(Items from a data source)

=== Begin Enclosure ===

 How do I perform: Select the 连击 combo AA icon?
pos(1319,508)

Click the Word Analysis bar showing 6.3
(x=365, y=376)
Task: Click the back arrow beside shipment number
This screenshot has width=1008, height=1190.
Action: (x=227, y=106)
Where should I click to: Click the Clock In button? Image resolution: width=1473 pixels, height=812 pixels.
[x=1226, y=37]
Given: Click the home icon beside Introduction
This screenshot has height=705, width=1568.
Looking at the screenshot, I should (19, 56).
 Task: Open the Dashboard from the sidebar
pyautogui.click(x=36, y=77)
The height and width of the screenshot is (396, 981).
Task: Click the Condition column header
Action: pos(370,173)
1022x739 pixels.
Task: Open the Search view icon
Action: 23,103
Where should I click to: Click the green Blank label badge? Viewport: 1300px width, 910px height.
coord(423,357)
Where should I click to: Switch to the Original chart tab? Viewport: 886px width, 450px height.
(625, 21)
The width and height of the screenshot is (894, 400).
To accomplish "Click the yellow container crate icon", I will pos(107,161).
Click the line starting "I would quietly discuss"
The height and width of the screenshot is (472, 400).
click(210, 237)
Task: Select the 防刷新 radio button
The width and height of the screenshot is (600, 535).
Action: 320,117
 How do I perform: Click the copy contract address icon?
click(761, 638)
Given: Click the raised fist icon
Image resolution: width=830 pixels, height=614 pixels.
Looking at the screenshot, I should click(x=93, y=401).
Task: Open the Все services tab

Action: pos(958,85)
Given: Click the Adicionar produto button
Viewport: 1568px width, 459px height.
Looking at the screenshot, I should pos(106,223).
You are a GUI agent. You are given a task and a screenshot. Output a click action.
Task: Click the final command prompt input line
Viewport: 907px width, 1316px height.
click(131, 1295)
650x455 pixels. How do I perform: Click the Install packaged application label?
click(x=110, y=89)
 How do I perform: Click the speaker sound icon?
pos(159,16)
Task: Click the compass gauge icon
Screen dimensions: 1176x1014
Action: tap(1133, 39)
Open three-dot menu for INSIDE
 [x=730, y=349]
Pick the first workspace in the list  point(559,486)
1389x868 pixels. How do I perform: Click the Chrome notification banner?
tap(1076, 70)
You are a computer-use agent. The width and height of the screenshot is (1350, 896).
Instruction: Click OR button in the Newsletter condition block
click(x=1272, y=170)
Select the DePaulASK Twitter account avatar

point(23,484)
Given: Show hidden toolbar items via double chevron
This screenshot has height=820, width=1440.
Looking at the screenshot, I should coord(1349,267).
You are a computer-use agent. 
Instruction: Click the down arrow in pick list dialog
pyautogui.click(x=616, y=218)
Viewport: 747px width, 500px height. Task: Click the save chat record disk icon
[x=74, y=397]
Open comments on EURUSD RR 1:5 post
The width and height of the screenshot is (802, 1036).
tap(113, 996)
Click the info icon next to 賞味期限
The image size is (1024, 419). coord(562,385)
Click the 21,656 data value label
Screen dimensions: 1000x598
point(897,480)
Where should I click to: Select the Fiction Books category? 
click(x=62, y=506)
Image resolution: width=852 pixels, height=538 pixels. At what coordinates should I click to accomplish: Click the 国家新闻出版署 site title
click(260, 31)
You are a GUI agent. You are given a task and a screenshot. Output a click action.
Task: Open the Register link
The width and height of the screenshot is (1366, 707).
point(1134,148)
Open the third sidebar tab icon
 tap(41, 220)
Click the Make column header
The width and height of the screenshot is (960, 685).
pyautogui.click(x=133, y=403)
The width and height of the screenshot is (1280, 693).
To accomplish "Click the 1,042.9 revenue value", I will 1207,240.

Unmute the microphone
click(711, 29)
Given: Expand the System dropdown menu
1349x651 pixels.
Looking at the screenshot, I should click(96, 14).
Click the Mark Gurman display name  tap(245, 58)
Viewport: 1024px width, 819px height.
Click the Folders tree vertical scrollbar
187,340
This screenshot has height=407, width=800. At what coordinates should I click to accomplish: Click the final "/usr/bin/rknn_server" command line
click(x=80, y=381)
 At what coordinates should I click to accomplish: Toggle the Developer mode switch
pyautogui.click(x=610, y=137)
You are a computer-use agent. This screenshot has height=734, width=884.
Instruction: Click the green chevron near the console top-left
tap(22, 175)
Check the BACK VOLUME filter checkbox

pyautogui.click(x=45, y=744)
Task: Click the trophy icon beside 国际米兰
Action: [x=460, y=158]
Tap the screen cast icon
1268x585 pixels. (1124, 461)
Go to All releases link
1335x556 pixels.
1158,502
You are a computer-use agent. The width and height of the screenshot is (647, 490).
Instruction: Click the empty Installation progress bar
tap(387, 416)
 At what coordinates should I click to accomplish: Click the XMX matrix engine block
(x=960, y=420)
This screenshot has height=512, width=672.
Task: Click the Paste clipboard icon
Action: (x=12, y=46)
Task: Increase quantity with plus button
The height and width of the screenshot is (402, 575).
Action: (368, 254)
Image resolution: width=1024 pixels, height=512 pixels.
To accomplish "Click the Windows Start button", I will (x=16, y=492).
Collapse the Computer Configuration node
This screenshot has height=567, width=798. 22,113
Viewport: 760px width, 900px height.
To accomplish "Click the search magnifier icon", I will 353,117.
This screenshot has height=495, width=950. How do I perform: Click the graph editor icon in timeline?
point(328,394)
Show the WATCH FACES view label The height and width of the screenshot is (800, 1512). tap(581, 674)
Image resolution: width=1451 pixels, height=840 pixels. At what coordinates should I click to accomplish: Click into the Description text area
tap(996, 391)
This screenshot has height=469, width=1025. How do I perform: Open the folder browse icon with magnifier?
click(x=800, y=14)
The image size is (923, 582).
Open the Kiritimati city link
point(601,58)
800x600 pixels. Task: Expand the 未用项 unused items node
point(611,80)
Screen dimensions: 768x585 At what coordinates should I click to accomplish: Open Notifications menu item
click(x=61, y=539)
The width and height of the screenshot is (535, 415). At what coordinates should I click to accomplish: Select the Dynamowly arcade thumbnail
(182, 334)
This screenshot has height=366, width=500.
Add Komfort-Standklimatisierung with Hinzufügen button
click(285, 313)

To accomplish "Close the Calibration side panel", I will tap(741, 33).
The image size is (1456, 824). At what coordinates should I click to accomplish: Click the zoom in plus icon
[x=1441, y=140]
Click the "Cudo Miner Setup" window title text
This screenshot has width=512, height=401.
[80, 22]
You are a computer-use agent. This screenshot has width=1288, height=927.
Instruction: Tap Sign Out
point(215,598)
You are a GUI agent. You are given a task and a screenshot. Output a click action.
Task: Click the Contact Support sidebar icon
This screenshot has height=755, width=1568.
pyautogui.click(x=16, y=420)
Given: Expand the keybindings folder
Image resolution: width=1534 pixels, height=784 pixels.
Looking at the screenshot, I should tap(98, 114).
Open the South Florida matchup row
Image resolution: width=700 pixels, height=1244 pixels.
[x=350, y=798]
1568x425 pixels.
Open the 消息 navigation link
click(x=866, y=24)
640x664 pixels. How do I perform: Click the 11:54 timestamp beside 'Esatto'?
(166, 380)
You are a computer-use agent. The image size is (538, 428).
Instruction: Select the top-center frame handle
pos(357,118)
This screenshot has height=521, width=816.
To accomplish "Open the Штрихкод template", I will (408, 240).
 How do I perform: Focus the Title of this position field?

=== End Enclosure ===

** Exercise prompt **
Retype each line above exactly as written.

** Output for this exercise **
 How do I perform: Select the 连击 combo AA icon?
pos(1319,508)

Click the Word Analysis bar showing 6.3
(x=365, y=376)
Task: Click the back arrow beside shipment number
This screenshot has width=1008, height=1190.
Action: (x=227, y=106)
Where should I click to: Click the Clock In button? Image resolution: width=1473 pixels, height=812 pixels.
[x=1226, y=37]
Given: Click the home icon beside Introduction
This screenshot has height=705, width=1568.
Looking at the screenshot, I should (19, 56).
 Task: Open the Dashboard from the sidebar
pyautogui.click(x=36, y=77)
The height and width of the screenshot is (396, 981).
Task: Click the Condition column header
Action: pos(370,173)
1022x739 pixels.
Task: Open the Search view icon
Action: 23,103
Where should I click to: Click the green Blank label badge? Viewport: 1300px width, 910px height.
coord(423,357)
Where should I click to: Switch to the Original chart tab? Viewport: 886px width, 450px height.
(625, 21)
The width and height of the screenshot is (894, 400).
To accomplish "Click the yellow container crate icon", I will pos(107,161).
Click the line starting "I would quietly discuss"
The height and width of the screenshot is (472, 400).
click(210, 237)
Task: Select the 防刷新 radio button
The width and height of the screenshot is (600, 535).
Action: 320,117
 How do I perform: Click the copy contract address icon?
click(761, 638)
Given: Click the raised fist icon
Image resolution: width=830 pixels, height=614 pixels.
Looking at the screenshot, I should click(x=93, y=401).
Task: Open the Все services tab

Action: pos(958,85)
Given: Click the Adicionar produto button
Viewport: 1568px width, 459px height.
Looking at the screenshot, I should pos(106,223).
You are a GUI agent. You are given a task and a screenshot. Output a click action.
Task: Click the final command prompt input line
Viewport: 907px width, 1316px height.
click(131, 1295)
650x455 pixels. How do I perform: Click the Install packaged application label?
click(x=110, y=89)
 How do I perform: Click the speaker sound icon?
pos(159,16)
Task: Click the compass gauge icon
Screen dimensions: 1176x1014
Action: tap(1133, 39)
Open three-dot menu for INSIDE
 [x=730, y=349]
Pick the first workspace in the list  point(559,486)
1389x868 pixels. How do I perform: Click the Chrome notification banner?
tap(1076, 70)
You are a computer-use agent. The width and height of the screenshot is (1350, 896).
Instruction: Click OR button in the Newsletter condition block
click(x=1272, y=170)
Select the DePaulASK Twitter account avatar

point(23,484)
Given: Show hidden toolbar items via double chevron
This screenshot has height=820, width=1440.
Looking at the screenshot, I should coord(1349,267).
You are a computer-use agent. 
Instruction: Click the down arrow in pick list dialog
pyautogui.click(x=616, y=218)
Viewport: 747px width, 500px height. Task: Click the save chat record disk icon
[x=74, y=397]
Open comments on EURUSD RR 1:5 post
The width and height of the screenshot is (802, 1036).
tap(113, 996)
Click the info icon next to 賞味期限
The image size is (1024, 419). coord(562,385)
Click the 21,656 data value label
Screen dimensions: 1000x598
point(897,480)
Where should I click to: Select the Fiction Books category? 
click(x=62, y=506)
Image resolution: width=852 pixels, height=538 pixels. At what coordinates should I click to accomplish: Click the 国家新闻出版署 site title
click(260, 31)
You are a GUI agent. You are given a task and a screenshot. Output a click action.
Task: Open the Register link
The width and height of the screenshot is (1366, 707).
point(1134,148)
Open the third sidebar tab icon
 tap(41, 220)
Click the Make column header
The width and height of the screenshot is (960, 685).
pyautogui.click(x=133, y=403)
The width and height of the screenshot is (1280, 693).
To accomplish "Click the 1,042.9 revenue value", I will 1207,240.

Unmute the microphone
click(711, 29)
Given: Expand the System dropdown menu
1349x651 pixels.
Looking at the screenshot, I should click(96, 14).
Click the Mark Gurman display name  tap(245, 58)
Viewport: 1024px width, 819px height.
Click the Folders tree vertical scrollbar
187,340
This screenshot has height=407, width=800. At what coordinates should I click to accomplish: Click the final "/usr/bin/rknn_server" command line
click(x=80, y=381)
 At what coordinates should I click to accomplish: Toggle the Developer mode switch
pyautogui.click(x=610, y=137)
You are a computer-use agent. This screenshot has height=734, width=884.
Instruction: Click the green chevron near the console top-left
tap(22, 175)
Check the BACK VOLUME filter checkbox

pyautogui.click(x=45, y=744)
Task: Click the trophy icon beside 国际米兰
Action: [x=460, y=158]
Tap the screen cast icon
1268x585 pixels. (1124, 461)
Go to All releases link
1335x556 pixels.
1158,502
You are a computer-use agent. The width and height of the screenshot is (647, 490).
Instruction: Click the empty Installation progress bar
tap(387, 416)
 At what coordinates should I click to accomplish: Click the XMX matrix engine block
(x=960, y=420)
This screenshot has height=512, width=672.
Task: Click the Paste clipboard icon
Action: (x=12, y=46)
Task: Increase quantity with plus button
The height and width of the screenshot is (402, 575).
Action: (368, 254)
Image resolution: width=1024 pixels, height=512 pixels.
To accomplish "Click the Windows Start button", I will (x=16, y=492).
Collapse the Computer Configuration node
This screenshot has height=567, width=798. 22,113
Viewport: 760px width, 900px height.
To accomplish "Click the search magnifier icon", I will 353,117.
This screenshot has height=495, width=950. How do I perform: Click the graph editor icon in timeline?
point(328,394)
Show the WATCH FACES view label The height and width of the screenshot is (800, 1512). tap(581, 674)
Image resolution: width=1451 pixels, height=840 pixels. At what coordinates should I click to accomplish: Click into the Description text area
tap(996, 391)
This screenshot has height=469, width=1025. How do I perform: Open the folder browse icon with magnifier?
click(x=800, y=14)
The image size is (923, 582).
Open the Kiritimati city link
point(601,58)
800x600 pixels. Task: Expand the 未用项 unused items node
point(611,80)
Screen dimensions: 768x585 At what coordinates should I click to accomplish: Open Notifications menu item
click(x=61, y=539)
The width and height of the screenshot is (535, 415). At what coordinates should I click to accomplish: Select the Dynamowly arcade thumbnail
(182, 334)
This screenshot has height=366, width=500.
Add Komfort-Standklimatisierung with Hinzufügen button
click(285, 313)

To accomplish "Close the Calibration side panel", I will tap(741, 33).
The image size is (1456, 824). At what coordinates should I click to accomplish: Click the zoom in plus icon
[x=1441, y=140]
Click the "Cudo Miner Setup" window title text
This screenshot has width=512, height=401.
[80, 22]
You are a computer-use agent. This screenshot has width=1288, height=927.
Instruction: Tap Sign Out
point(215,598)
You are a GUI agent. You are given a task and a screenshot. Output a click action.
Task: Click the Contact Support sidebar icon
This screenshot has height=755, width=1568.
pyautogui.click(x=16, y=420)
Given: Expand the keybindings folder
Image resolution: width=1534 pixels, height=784 pixels.
Looking at the screenshot, I should tap(98, 114).
Open the South Florida matchup row
Image resolution: width=700 pixels, height=1244 pixels.
[x=350, y=798]
1568x425 pixels.
Open the 消息 navigation link
click(x=866, y=24)
640x664 pixels. How do I perform: Click the 11:54 timestamp beside 'Esatto'?
(166, 380)
You are a computer-use agent. The image size is (538, 428).
Instruction: Select the top-center frame handle
pos(357,118)
This screenshot has height=521, width=816.
To accomplish "Open the Штрихкод template", I will (408, 240).
 How do I perform: Focus the Title of this position field?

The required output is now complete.